Matematyczny blef dostawców transakcji o oprocentowaniu różnicowym jest zawsze taki sam: zaciągnięcie dodatkowej pożyczki powinno zwiększyć zwrot do ponad 10 procent.
Popularny przykład kalkulacji od dostawców i pośredników
1. Krok: Inwestor uczestniczy w funduszu z 10 000 euro i zarabia 8 proc., czyli 800 euro rocznie.
2. Krok: Fundusz zaciąga również pożyczkę w wysokości 10 000 euro, a także inwestuje te pieniądze po 8 procent lub 800 euro rocznie. Jeśli odjąć odsetki od pożyczki w wysokości 4 procent lub 400 euro, inwestor wyskakuje dodatkowy zwrot w wysokości 400 euro.

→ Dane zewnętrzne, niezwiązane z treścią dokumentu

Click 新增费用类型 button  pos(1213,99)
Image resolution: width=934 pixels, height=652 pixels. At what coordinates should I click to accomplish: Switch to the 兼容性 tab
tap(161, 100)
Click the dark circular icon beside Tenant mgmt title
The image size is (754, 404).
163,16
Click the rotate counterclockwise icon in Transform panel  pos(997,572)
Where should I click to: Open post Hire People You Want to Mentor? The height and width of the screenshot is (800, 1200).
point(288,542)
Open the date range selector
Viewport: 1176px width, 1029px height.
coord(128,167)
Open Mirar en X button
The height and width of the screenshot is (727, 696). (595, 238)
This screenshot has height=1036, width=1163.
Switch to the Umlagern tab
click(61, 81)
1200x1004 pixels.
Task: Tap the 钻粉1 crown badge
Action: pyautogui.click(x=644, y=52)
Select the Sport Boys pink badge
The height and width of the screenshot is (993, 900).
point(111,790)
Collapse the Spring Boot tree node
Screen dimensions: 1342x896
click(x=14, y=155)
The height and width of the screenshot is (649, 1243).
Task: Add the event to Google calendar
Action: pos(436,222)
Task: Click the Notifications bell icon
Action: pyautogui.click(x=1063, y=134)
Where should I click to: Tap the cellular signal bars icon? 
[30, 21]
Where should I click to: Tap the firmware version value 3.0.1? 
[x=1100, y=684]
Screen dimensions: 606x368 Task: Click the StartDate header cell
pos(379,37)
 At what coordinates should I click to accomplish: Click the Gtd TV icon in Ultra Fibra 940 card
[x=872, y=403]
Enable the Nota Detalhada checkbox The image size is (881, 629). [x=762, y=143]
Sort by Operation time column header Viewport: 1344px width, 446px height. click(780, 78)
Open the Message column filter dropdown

3. Krok: 800 euro na pierwszym i 400 euro na drugim 10 000 euro to 1200 euro. W przeliczeniu na łączny udział inwestora w wysokości 10 000 euro daje to 12 procent.
Wynik cudu arytmetycznego: Zwrot jest zwiększany z 8 do 12 procent w trzech krokach.
Jacy dostawcy i pośrednicy milczą
Jeśli zwrot z rzeczywistej inwestycji jest niższy niż stopa kredytowa, dźwignia spada. Przy 2 procentowym zwrocie z inwestycji i takim samym oprocentowaniu kredytu wynoszącym 4 procent, zwrot inwestora spada na minus. Jeśli kapitał inwestycyjny otrzymamy tylko raz, to wynik jest ujemnym zwrotem w wysokości 4 proc.
Szczególnie wietrzne są rachunki, w przypadku których pożyczka zaciągnięta przez fundusz powinna być dwukrotnie wyższa od depozytu złożonego przez inwestora. Ujemny zwrot jest nawet dwucyfrowy, jeśli zwrot z inwestycji spadnie do zera i np. trzeba zapłacić odsetki od kredytu w wysokości 5 proc.
Dostawcy i agenci zaniedbują wysokie prowizje agencyjne na swoich fakturach. Jednorazowe i bieżące koszty to zabójczy zwrot.